## Written problem
Copy the part of the data below word for word, starting with the line that contains "Where should I click to: Switch" and ending with the line that contains "Looking at the screenshot, I should tap(153, 224).". Include both of those lines.

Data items
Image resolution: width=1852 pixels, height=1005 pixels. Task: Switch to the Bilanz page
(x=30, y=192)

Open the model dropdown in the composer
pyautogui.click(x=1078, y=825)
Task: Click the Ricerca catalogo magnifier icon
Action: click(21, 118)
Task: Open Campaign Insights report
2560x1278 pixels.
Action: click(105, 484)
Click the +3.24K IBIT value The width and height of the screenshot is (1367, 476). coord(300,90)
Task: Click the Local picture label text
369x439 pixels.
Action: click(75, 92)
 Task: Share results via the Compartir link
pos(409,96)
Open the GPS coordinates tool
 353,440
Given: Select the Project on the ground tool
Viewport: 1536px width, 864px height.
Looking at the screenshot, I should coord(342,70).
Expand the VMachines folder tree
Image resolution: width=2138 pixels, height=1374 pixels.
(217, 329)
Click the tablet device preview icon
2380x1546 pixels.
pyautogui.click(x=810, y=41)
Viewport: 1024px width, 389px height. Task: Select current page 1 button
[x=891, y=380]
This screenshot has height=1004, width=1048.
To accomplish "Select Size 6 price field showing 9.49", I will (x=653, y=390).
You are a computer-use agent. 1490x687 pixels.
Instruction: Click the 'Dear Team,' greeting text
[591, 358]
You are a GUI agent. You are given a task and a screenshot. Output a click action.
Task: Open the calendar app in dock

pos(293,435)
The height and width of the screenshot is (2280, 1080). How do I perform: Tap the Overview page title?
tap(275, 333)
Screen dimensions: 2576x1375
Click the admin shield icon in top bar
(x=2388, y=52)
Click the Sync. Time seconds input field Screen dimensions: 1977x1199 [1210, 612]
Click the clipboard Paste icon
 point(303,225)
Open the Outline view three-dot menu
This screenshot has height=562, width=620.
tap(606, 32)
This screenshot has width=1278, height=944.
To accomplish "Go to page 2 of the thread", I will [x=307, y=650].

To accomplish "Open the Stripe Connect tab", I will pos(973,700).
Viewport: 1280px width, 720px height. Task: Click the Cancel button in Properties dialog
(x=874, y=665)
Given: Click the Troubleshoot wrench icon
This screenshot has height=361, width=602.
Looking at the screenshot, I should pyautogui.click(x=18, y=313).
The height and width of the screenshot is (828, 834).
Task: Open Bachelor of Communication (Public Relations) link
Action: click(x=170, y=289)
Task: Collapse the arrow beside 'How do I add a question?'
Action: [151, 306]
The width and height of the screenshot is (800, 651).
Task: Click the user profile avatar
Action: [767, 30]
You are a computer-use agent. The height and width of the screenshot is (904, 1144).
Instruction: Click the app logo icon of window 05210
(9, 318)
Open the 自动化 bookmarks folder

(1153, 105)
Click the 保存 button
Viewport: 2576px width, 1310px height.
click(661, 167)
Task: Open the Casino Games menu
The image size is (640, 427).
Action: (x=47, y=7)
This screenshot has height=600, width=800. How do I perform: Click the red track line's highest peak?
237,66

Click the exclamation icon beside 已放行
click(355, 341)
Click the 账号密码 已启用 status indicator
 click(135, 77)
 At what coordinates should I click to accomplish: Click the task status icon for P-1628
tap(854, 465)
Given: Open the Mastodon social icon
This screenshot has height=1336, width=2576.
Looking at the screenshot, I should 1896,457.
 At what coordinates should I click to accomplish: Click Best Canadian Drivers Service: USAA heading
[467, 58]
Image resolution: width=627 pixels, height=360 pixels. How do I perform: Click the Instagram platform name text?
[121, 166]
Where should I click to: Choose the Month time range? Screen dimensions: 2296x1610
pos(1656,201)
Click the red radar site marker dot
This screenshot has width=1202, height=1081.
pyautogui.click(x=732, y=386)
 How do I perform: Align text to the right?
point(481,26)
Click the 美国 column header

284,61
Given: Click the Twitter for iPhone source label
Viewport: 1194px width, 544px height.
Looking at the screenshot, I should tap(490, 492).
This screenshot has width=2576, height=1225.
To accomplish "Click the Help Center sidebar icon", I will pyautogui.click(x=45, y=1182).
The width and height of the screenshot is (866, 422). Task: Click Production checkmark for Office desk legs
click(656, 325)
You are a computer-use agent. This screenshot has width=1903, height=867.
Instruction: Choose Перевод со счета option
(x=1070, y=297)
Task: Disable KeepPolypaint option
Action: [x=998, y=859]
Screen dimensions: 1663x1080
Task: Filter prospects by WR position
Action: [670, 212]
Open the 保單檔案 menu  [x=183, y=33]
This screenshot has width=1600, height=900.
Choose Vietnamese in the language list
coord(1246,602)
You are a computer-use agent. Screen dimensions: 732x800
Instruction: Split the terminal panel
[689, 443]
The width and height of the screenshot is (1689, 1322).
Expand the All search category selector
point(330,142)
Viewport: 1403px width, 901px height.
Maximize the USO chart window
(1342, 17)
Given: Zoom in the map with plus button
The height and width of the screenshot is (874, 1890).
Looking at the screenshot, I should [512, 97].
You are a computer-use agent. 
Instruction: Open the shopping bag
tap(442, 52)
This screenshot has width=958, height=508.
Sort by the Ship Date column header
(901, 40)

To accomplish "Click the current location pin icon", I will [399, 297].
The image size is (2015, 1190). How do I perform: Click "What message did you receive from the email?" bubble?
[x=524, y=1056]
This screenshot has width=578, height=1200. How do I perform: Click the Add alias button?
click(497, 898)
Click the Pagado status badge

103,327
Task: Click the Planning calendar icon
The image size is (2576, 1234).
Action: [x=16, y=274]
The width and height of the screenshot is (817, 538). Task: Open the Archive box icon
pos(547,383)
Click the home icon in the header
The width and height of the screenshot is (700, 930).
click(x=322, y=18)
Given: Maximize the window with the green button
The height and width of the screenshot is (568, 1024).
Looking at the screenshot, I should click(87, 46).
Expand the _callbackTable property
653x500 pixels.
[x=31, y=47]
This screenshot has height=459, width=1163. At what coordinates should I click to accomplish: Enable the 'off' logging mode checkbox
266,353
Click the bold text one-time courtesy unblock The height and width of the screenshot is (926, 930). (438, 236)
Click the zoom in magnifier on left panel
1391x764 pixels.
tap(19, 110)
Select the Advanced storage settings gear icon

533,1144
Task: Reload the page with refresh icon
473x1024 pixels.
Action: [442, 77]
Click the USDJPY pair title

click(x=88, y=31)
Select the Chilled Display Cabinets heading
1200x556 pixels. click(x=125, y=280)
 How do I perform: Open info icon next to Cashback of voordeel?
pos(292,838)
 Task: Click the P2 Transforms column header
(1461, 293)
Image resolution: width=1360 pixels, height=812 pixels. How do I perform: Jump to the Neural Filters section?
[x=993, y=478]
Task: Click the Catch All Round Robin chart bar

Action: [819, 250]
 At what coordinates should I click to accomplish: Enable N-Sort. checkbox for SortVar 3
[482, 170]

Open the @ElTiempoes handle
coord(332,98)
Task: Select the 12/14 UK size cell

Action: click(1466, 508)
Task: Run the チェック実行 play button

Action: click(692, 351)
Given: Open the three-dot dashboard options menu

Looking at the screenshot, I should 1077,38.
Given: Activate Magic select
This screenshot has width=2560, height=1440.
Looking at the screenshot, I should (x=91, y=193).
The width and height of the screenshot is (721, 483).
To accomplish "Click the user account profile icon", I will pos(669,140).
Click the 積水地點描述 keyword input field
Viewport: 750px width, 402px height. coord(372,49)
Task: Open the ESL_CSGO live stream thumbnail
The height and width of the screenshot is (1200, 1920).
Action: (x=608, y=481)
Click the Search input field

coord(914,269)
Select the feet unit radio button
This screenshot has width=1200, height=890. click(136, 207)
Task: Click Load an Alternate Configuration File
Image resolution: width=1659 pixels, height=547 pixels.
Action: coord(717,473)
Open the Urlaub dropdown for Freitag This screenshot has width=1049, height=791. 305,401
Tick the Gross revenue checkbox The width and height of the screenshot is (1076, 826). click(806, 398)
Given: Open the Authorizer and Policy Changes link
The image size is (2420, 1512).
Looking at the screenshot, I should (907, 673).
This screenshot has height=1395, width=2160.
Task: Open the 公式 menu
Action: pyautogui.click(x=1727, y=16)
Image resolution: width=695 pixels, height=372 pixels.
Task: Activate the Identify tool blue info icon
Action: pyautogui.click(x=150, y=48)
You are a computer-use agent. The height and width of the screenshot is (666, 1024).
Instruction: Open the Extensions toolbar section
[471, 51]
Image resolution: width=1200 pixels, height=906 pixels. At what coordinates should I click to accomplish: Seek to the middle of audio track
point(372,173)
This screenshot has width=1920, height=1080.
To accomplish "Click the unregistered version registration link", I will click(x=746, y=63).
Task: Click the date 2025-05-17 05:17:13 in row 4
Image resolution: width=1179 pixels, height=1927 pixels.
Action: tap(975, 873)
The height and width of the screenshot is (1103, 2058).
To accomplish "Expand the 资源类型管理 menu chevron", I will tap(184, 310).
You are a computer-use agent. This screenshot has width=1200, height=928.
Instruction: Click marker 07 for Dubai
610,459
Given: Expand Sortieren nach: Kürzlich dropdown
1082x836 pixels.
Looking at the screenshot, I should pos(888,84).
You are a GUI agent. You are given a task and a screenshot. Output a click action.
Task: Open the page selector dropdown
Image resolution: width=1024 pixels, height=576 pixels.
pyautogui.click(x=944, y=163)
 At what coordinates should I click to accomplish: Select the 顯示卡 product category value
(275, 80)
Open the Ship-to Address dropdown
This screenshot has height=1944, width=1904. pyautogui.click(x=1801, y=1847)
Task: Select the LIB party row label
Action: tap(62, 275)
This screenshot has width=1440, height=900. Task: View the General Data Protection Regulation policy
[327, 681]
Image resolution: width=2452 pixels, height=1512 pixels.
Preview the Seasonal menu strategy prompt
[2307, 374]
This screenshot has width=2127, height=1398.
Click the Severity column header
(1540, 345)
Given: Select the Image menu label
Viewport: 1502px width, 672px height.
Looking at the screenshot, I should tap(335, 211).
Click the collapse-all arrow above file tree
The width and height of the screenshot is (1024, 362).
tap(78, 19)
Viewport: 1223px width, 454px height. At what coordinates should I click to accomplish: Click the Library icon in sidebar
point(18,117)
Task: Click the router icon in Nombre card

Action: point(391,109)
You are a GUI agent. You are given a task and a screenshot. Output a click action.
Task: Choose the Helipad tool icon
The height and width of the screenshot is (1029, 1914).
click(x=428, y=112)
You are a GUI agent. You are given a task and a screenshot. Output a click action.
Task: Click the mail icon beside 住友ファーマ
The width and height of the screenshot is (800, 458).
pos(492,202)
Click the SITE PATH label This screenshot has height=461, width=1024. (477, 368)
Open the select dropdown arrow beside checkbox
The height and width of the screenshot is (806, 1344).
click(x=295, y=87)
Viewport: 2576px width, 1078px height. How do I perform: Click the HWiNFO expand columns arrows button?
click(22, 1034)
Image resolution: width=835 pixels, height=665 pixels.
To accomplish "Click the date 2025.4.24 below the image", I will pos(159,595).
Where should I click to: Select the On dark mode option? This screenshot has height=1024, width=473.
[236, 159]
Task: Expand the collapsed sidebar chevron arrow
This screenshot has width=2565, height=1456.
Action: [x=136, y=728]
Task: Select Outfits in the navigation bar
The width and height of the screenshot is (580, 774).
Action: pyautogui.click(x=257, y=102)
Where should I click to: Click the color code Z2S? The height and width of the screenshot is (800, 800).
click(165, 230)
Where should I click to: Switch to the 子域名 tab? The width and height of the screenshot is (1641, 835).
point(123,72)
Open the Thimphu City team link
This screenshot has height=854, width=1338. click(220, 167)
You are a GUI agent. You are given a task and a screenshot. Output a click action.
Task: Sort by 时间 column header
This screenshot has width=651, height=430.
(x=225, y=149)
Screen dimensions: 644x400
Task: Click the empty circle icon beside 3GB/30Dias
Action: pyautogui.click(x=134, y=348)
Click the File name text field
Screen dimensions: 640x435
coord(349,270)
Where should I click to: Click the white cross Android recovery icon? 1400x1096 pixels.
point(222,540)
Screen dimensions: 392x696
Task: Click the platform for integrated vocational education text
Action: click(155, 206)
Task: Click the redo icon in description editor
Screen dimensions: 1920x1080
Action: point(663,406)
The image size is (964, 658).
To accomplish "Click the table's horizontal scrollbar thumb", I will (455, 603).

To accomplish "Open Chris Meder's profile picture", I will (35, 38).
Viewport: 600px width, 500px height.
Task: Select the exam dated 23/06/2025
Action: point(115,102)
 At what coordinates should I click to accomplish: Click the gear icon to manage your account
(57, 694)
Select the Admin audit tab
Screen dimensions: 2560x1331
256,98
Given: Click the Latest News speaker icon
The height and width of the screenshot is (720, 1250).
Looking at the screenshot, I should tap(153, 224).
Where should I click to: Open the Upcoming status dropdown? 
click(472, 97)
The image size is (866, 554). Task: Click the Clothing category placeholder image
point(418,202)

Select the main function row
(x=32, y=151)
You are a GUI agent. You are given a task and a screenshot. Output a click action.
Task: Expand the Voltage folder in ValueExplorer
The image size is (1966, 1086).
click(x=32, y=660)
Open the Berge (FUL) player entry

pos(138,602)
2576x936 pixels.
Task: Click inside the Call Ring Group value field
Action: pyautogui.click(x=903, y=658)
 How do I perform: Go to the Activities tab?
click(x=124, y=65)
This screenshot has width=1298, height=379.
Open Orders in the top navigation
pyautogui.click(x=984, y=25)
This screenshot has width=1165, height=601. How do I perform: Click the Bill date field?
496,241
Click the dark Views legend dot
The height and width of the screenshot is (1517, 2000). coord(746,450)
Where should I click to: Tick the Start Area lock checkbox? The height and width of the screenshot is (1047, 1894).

## Solved exercise
Where should I click to: Switch to the 子域名 tab? The width and height of the screenshot is (1641, 835).
point(123,72)
Open the Thimphu City team link
This screenshot has height=854, width=1338. click(220, 167)
You are a GUI agent. You are given a task and a screenshot. Output a click action.
Task: Sort by 时间 column header
This screenshot has width=651, height=430.
(x=225, y=149)
Screen dimensions: 644x400
Task: Click the empty circle icon beside 3GB/30Dias
Action: pyautogui.click(x=134, y=348)
Click the File name text field
Screen dimensions: 640x435
coord(349,270)
Where should I click to: Click the white cross Android recovery icon? 1400x1096 pixels.
point(222,540)
Screen dimensions: 392x696
Task: Click the platform for integrated vocational education text
Action: click(155, 206)
Task: Click the redo icon in description editor
Screen dimensions: 1920x1080
Action: point(663,406)
The image size is (964, 658).
To accomplish "Click the table's horizontal scrollbar thumb", I will (455, 603).

To accomplish "Open Chris Meder's profile picture", I will (35, 38).
Viewport: 600px width, 500px height.
Task: Select the exam dated 23/06/2025
Action: point(115,102)
 At what coordinates should I click to accomplish: Click the gear icon to manage your account
(57, 694)
Select the Admin audit tab
Screen dimensions: 2560x1331
256,98
Given: Click the Latest News speaker icon
The height and width of the screenshot is (720, 1250).
Looking at the screenshot, I should tap(153, 224).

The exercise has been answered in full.